In the Master Mason's degree the altar is more - much more. It now becomes the Masonic Holy of Holies, which the Great Light teaches us was the center and heart of both the Tabernacle in the Wilderness and the Temple of Solomon. In the Holy of Holies was the Ark of the Covenant, over which the Shekinah, the very spirit of God Himself, glowed in a radiance too bright for mortal eyes.
Let him who reads remember the Rite of Discalceation as it was in the preceding degrees and compare it with that practised here. As he reflects on the symbolism of the altar in the Sublime Degree, he will understand why it is different. Exodus iii, 4 and 5 help:
... God called unto him out of the midst of the bush and said, Moses, Moses. And he said, Here am I. And he said, Draw not nigh hither; put off thy shoes from off thy feet, for the place whereon thou standest is holy ground.
In the East the worshipper removes his shoes that the Temple be not defiled. The Rite of Discalceation does not proclaim that the Masonic initiate will defile the Temple of Freemasonry, but that he is thus made to recognize that "the place whereon thou standest is holy ground" - a place not to be approached as are other places, but one into which one walks as set forth in the prayer book, "reverently, discreetly advisedly, soberly, and in the fear of God."
Some things may not be written; not so much that it is forbidden as that they are not to be expressed in words. Kneeling before the altar of the Great Architect of the Universe to offer petition for himself, alone with his Maker, the Freemason is himself a symbol of that strange relationship which all feel and none may speak; that oneness with infinity by which he whose heart is quickened may understand - as much as it may be understood - the Fatherhood of God and the brotherhood of man.
The lion is one of Freemasonry's most powerful and potent symbols both in the Lion of the Tribe of Judah and the paw of the lion.

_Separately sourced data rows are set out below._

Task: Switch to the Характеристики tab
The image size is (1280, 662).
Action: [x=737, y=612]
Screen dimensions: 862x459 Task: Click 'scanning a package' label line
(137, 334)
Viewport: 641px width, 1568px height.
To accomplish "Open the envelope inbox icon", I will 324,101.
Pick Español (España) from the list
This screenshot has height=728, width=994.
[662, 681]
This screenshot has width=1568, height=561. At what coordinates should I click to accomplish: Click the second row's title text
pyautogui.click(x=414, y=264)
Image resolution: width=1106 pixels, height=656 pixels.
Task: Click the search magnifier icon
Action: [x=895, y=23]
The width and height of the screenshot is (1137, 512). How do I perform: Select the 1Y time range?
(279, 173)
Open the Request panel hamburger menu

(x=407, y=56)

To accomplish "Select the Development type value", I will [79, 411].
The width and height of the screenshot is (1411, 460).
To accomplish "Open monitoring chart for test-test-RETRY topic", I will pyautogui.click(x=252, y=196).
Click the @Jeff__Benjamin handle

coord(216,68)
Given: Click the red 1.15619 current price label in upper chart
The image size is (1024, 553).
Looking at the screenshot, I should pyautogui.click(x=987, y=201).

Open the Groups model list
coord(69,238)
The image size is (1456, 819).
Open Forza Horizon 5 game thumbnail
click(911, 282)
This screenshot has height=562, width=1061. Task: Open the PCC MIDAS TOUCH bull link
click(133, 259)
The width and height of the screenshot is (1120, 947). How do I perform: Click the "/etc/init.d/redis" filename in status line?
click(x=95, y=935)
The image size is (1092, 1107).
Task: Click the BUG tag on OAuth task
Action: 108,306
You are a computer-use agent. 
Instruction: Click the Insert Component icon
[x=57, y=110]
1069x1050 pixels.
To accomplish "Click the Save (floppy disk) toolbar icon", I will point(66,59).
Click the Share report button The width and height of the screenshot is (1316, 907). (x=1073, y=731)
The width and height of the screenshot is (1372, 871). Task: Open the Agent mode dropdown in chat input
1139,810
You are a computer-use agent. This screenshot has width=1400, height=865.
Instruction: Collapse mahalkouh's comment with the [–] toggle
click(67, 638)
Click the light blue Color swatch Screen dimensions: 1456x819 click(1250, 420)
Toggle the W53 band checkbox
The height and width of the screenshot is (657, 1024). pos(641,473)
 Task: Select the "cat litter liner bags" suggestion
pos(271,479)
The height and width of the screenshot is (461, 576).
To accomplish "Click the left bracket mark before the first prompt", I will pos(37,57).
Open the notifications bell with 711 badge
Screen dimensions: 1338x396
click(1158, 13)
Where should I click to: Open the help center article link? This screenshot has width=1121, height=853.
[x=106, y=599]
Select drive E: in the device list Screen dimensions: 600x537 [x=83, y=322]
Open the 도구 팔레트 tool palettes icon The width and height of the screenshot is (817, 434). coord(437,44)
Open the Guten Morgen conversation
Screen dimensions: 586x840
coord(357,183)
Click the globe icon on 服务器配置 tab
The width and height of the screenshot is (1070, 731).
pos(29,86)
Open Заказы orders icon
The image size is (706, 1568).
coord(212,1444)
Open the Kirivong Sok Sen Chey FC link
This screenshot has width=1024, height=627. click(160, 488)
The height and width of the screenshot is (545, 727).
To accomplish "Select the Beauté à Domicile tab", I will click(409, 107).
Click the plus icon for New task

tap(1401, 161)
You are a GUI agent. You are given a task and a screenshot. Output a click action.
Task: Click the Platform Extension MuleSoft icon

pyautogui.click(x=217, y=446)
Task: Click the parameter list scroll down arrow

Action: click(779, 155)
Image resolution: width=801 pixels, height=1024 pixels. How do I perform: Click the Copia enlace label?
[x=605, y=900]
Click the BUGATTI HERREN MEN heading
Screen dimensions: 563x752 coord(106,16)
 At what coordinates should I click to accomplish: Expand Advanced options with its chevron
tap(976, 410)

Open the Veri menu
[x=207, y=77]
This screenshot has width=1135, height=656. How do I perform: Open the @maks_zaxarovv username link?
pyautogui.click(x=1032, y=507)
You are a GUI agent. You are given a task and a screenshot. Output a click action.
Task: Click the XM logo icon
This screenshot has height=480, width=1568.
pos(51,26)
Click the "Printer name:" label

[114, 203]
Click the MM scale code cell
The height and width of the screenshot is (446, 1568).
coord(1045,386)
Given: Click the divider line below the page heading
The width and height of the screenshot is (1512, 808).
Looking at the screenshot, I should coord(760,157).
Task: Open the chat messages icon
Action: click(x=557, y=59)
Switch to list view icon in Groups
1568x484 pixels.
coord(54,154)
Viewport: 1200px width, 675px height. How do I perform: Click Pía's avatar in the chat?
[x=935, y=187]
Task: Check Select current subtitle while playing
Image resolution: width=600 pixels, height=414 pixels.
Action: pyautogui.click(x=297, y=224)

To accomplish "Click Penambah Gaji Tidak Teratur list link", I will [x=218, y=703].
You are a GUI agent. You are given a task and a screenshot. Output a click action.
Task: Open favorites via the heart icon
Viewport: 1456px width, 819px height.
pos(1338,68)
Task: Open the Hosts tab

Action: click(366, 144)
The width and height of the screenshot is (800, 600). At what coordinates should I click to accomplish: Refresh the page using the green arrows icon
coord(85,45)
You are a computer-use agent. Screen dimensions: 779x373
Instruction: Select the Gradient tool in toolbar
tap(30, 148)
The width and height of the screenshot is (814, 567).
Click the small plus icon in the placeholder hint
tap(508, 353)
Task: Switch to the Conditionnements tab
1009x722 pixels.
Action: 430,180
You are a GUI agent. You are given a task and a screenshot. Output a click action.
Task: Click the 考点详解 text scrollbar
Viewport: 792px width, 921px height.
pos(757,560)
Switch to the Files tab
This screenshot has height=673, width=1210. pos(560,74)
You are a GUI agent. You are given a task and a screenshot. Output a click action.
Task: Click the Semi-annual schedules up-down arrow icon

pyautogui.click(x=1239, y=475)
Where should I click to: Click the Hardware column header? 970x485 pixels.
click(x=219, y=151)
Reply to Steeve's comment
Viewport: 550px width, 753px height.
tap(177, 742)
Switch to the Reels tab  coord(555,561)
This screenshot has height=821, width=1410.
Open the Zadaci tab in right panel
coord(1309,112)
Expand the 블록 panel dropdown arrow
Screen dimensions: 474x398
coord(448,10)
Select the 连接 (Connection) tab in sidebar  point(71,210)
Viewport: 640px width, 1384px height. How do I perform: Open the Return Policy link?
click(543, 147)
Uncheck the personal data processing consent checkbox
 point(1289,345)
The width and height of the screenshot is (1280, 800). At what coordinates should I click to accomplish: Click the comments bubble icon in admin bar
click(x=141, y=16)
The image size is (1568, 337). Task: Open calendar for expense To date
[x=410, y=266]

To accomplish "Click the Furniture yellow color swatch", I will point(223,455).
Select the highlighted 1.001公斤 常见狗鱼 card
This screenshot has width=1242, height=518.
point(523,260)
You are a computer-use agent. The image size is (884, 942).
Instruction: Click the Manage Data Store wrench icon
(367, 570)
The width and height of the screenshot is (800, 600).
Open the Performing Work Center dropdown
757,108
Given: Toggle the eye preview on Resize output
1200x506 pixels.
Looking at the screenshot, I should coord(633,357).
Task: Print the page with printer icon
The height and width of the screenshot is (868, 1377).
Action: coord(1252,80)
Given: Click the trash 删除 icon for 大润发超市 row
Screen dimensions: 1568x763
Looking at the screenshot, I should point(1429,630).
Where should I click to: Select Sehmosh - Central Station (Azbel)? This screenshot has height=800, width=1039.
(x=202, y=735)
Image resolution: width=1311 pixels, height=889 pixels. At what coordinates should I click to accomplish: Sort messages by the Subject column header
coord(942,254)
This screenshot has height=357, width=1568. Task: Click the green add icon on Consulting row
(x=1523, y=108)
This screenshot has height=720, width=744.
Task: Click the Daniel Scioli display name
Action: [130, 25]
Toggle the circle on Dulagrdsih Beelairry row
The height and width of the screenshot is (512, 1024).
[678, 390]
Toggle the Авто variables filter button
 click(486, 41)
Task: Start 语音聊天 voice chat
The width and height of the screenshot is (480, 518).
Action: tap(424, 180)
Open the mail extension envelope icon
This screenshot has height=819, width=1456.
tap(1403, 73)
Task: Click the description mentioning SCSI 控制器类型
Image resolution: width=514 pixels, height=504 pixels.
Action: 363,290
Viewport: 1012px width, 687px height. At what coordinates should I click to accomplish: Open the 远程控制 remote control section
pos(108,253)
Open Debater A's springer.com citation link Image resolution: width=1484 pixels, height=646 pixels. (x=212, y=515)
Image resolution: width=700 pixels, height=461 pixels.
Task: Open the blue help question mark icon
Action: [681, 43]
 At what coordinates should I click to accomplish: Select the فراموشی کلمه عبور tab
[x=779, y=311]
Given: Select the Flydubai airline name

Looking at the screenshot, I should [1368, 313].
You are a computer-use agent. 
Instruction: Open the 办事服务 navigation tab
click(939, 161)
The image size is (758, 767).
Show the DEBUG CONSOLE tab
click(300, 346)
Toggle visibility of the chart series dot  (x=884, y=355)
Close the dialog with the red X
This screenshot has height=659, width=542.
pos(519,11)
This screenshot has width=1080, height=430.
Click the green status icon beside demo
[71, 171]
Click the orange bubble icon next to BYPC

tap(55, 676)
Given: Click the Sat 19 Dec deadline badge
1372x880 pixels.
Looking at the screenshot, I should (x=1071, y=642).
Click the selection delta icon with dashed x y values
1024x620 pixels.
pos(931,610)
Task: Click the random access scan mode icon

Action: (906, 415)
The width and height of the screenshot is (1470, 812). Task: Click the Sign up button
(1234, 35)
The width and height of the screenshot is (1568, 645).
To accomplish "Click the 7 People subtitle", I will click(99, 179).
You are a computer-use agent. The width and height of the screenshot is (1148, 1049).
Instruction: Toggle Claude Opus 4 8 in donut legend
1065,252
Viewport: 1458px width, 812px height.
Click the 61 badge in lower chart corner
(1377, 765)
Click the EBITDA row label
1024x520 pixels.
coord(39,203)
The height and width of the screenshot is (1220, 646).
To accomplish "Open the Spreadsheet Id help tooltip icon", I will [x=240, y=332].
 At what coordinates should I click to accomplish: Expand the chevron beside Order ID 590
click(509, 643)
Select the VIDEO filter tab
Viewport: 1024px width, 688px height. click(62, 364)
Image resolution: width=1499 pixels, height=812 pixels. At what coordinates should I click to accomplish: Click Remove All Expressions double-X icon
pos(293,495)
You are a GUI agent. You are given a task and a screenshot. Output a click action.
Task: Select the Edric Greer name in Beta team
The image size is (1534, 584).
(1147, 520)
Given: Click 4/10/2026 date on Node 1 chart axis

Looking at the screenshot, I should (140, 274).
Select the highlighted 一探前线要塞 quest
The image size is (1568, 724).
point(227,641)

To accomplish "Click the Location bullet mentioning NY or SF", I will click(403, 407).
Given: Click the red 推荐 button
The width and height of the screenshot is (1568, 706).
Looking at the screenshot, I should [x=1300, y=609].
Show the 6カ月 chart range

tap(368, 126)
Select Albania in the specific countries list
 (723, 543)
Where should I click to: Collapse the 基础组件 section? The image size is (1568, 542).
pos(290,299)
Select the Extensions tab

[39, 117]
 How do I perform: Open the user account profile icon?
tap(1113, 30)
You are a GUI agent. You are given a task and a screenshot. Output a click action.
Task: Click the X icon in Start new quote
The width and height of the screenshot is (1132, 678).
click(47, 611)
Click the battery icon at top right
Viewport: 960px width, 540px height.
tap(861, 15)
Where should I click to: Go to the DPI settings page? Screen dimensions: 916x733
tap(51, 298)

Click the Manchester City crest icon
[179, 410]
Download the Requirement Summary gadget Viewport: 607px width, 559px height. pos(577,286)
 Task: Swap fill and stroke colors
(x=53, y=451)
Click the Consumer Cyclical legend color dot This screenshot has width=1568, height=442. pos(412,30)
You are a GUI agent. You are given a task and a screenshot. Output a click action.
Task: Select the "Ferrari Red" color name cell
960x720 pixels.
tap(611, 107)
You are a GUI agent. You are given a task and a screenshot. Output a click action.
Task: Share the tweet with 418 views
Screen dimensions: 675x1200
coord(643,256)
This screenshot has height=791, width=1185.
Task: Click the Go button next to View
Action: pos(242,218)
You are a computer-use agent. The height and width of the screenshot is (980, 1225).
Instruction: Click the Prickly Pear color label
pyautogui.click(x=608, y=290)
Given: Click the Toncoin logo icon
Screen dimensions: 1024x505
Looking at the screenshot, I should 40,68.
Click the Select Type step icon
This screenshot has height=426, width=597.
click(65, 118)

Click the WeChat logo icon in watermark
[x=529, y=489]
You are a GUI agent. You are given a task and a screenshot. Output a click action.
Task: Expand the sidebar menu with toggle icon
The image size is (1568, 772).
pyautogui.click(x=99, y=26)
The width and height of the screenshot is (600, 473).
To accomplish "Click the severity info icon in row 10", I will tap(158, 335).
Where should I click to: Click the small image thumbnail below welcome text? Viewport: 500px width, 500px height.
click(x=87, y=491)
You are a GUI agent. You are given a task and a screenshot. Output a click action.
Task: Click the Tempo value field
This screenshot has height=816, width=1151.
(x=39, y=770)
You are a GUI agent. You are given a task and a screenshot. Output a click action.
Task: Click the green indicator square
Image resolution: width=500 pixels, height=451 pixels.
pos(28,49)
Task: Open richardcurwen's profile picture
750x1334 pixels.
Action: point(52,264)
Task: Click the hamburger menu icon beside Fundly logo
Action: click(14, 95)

Judah was symbolized as a lion in his father's deathbed blessing. The lion was upon the standard of the large and powerful tribe of Judah. "Lion of the Tribe of Judah" was one of Solomon's titles. Christian interpretation of the phrase springs from Revelation (v, 5), Behold, the Lion of the Tribe of Judah, the Root of David, hath prevailed to open the book and to loose the seven seals thereof.
The idea of a resurrection is curiously interwoven with the lion. In the Twelfth Century, one Philip de Thaun stated: "Know that the lioness, if she bring forth a dead cub, she holds her cub and the lion arrives; he goes about and cries, till it revives on the third day.
Thus the strong lion of Judah
The gates of cruel death being broken
Arose on the third day
At the loud sounding voice of the father.
But the lion was connected with the idea of resurrection long before the Man of Galilee walked upon the earth. In ancient Egypt as we learn from the stone carvings on the ruins of temples a lion raised Osiris from a dead level to a living perpendicular by a grip of his paw; the carvings show a figure standing behind the altar, observing the raising of the dead, with its left arm uplifted and forming the angle of a square.
The Lion of the Tribe of Judah, considered as signifying a coming redeemer who would spring from the tribe, or meaning the King of Israel who built the Temple, or symbolizing the Christ, must not be confused with the mode of recognition so inextricably mingled with the Sublime Degree, teaching of a resurrection and a future life.
Unquestionably the Israelites absorbed much of Egyptian belief during the Captivity, which may account both for the Lion of the Tribe of Judah, and our own use of the paw.